2 Responses to Negrini’s ‘absurd’ response over planning conflicts of interest

  1. Let’s look at the facts that are public record for a moment:

    1. A company set up by the council, staffed with council staff, has an address in the same building.

    2. Cabinet approval on 16 March 2015 to set up a development company to build homes https://secure.croydon.gov.uk/akscroydon/users/public/admin/kabatt.pl?cute=CAB&meet=34&href=/akscroydon/images/att5164.docx

    3. A quick search of Companies House shows that Colm Lacey is the Director and the company’s previous name was LBC SHELFCO LIMITED.

    4. LIsa Taylor is another Director who also happens to be Director of Finance for Croydon Council.

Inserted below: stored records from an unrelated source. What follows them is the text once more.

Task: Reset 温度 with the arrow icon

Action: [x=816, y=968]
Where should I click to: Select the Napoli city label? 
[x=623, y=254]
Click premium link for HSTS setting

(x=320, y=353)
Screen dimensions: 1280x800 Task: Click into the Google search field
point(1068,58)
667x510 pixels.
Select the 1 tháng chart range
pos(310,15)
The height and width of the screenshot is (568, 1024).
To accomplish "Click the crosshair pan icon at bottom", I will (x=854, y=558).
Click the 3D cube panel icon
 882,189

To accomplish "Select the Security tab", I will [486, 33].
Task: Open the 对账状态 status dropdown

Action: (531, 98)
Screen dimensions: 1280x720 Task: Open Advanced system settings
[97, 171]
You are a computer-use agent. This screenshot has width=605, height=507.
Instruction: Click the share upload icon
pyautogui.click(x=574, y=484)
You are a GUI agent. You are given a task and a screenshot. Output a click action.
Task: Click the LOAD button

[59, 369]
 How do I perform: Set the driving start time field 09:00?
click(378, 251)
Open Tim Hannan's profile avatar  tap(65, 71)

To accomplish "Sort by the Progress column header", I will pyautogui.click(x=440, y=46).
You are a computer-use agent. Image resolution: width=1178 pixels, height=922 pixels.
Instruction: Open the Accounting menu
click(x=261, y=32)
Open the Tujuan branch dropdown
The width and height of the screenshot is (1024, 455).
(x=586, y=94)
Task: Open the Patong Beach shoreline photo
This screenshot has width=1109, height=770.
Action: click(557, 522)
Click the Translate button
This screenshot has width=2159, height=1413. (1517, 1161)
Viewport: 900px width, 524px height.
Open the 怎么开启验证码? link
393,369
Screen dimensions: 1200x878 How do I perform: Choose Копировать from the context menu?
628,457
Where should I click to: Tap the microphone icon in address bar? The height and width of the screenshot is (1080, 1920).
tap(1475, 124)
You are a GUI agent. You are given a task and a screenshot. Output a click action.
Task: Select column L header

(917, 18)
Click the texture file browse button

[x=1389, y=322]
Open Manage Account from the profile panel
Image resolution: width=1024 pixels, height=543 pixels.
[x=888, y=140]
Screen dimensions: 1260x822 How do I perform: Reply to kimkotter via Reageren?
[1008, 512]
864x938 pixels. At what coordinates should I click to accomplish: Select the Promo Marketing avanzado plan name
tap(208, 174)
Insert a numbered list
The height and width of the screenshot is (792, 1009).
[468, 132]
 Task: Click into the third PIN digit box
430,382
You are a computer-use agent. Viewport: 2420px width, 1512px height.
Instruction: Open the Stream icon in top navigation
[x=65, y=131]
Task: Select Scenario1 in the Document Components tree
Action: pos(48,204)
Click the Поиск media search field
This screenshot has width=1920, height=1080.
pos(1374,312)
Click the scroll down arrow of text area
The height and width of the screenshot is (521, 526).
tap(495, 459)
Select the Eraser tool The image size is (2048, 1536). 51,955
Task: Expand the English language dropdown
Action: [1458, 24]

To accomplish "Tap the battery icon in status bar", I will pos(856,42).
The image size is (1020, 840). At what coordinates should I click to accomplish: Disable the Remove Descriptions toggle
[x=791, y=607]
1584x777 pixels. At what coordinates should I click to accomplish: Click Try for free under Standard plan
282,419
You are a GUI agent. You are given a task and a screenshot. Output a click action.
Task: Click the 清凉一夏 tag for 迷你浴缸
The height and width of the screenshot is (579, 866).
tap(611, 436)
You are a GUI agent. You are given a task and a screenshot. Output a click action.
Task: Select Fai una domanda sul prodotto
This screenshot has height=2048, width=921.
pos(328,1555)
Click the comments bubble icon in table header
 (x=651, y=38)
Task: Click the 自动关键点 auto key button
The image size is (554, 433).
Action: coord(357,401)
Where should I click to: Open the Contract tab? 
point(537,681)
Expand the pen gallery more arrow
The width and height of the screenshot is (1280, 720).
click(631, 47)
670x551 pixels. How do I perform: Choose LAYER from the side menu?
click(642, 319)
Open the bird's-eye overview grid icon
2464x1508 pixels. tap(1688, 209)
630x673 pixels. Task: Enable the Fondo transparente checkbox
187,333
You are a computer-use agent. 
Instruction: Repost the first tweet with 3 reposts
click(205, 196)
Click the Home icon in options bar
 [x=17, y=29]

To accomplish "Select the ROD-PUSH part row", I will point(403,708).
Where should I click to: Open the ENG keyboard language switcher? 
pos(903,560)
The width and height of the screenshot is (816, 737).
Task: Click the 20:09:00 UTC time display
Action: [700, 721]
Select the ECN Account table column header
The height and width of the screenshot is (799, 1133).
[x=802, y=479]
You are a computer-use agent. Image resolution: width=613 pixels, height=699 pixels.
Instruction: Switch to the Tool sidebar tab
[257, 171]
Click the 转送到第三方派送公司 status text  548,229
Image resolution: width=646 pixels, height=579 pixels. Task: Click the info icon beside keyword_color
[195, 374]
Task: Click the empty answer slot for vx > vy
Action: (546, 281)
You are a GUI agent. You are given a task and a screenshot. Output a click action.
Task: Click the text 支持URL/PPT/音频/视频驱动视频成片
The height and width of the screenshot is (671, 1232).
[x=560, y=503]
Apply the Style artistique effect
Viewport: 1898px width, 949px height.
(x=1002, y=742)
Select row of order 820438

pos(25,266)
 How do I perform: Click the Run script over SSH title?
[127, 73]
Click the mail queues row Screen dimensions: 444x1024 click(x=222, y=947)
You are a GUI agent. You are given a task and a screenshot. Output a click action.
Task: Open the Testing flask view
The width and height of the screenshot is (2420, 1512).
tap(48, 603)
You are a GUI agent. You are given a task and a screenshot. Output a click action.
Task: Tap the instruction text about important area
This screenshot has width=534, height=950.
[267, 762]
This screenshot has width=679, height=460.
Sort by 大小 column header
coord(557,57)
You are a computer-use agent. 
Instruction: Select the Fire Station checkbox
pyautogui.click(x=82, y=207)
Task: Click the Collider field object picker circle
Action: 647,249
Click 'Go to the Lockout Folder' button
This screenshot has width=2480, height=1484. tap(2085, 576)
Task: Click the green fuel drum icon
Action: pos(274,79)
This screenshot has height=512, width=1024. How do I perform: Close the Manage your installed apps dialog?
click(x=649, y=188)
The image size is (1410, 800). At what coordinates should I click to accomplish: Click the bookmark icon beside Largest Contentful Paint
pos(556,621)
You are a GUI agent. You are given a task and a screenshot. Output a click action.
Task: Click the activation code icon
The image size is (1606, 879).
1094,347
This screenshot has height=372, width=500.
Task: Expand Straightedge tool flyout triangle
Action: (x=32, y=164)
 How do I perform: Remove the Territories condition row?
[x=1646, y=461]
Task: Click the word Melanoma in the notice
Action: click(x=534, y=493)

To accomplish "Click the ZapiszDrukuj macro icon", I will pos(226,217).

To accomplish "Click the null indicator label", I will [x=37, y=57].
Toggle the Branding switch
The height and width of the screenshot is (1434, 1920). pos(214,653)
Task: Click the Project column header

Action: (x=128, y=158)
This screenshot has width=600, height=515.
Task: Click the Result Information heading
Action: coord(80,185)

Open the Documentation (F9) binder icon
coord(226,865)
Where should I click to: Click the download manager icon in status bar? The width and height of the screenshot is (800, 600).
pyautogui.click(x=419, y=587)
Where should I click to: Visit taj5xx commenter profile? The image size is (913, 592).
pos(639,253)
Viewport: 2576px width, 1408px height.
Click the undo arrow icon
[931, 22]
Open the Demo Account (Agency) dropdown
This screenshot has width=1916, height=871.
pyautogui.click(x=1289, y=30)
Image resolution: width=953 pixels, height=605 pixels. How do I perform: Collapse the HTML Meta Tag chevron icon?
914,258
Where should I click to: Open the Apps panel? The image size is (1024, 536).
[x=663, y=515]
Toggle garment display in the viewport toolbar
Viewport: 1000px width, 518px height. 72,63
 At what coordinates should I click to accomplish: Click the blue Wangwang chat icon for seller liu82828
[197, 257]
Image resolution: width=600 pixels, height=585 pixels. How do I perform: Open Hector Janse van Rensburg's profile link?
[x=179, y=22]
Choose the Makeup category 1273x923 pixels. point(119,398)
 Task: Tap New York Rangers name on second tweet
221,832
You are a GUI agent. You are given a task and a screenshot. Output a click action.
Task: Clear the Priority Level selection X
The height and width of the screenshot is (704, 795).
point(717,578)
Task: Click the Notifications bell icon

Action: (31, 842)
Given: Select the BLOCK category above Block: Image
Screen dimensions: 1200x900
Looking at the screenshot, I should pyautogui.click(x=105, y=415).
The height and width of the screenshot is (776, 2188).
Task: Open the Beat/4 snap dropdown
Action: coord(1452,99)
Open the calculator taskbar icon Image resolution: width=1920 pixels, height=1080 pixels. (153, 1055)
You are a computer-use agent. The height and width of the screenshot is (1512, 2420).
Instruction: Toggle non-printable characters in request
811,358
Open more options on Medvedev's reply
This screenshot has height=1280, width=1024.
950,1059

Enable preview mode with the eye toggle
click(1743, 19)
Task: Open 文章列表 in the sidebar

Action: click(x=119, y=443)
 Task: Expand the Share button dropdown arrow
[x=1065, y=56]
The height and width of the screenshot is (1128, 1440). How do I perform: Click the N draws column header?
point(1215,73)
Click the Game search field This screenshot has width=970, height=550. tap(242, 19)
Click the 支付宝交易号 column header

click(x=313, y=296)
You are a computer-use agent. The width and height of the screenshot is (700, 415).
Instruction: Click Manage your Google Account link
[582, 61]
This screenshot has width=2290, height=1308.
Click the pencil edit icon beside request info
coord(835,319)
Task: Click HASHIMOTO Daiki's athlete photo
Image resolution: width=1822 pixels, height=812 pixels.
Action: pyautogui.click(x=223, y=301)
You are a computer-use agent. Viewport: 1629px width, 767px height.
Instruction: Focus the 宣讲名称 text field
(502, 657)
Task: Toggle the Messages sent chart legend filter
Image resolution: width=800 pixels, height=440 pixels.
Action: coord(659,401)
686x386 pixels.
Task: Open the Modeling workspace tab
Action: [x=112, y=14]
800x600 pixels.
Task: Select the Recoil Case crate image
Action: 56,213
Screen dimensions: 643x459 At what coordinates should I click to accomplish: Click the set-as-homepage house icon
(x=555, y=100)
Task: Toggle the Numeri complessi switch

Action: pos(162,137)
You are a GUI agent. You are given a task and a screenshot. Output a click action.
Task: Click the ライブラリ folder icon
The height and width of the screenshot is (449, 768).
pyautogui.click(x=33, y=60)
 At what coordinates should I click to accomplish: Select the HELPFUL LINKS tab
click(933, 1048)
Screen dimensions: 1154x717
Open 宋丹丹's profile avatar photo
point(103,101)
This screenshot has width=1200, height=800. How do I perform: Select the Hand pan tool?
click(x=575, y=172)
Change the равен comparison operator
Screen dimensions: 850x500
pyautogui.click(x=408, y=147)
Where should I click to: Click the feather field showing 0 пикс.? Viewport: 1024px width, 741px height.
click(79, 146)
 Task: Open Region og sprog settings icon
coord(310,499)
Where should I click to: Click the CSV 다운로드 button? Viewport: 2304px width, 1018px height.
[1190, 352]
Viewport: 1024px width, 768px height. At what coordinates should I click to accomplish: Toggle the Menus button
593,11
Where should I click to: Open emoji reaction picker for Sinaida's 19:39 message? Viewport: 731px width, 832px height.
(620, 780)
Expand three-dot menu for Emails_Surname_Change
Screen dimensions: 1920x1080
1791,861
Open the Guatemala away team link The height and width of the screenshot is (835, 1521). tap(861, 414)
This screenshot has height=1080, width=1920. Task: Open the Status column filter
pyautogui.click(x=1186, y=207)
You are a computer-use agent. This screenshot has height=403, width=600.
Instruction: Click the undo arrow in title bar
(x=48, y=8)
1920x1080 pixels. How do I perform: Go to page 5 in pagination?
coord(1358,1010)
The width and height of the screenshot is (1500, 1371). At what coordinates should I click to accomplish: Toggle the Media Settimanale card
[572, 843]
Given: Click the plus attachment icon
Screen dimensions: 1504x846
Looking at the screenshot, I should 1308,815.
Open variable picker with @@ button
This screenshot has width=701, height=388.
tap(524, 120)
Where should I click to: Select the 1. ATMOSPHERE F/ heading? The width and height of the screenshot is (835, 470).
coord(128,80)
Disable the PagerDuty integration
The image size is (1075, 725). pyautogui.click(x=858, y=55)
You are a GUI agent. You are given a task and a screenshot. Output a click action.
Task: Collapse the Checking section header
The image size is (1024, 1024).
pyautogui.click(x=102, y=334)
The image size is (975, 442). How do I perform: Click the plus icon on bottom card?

    No direct control? No conflict of interest? I don’t think so.

  2. Don’t forget that Brick by Brick acquire the land from the Council once the development site has been identified. I am sure that the Council will say that Brick by Brick will pay “Market Value” and the amount payable will be open to scrutiny. This scrutiny process has been questioned in the past & no doubt will be again in the future.

    Lacey and Negrini will also claim that some of what they build will be sold at “affordable prices”, the article below claims between £350 & £600 per sq ft. Bearing in mind that a studio flat (328 sq.ft) in Saffron Tower is marketed at £260k that equates to £790 sq.ft.

    Just by this quick look at the current market in CR0 the numbers presented by Lacey don’t look like a good deal for anyone other than the buyer. At first glance the acquistion & build cost must be heavily discounted and the Council are trying to pay back a huge loan from EIB of £102 Million.

    The knock on effect will be other developers won’t want to build in Croydon if a large number of cheap properties come in to the market. It might also push other hardworking mortgage payers in to negative equity trapping them in unsellable homes, unable to re-mortgage etc.

    The speculators though, with deep pockets who can afford to go to the South of France & schmooze the power brokers, will be clapping their hands & salivating.

    The unscrupulous among them would be patting the leaders & chums on the back, giving awards & saying how innovative this scheme is.

    I think more detail regarding the funding and protection of public monies needs to be made clearer.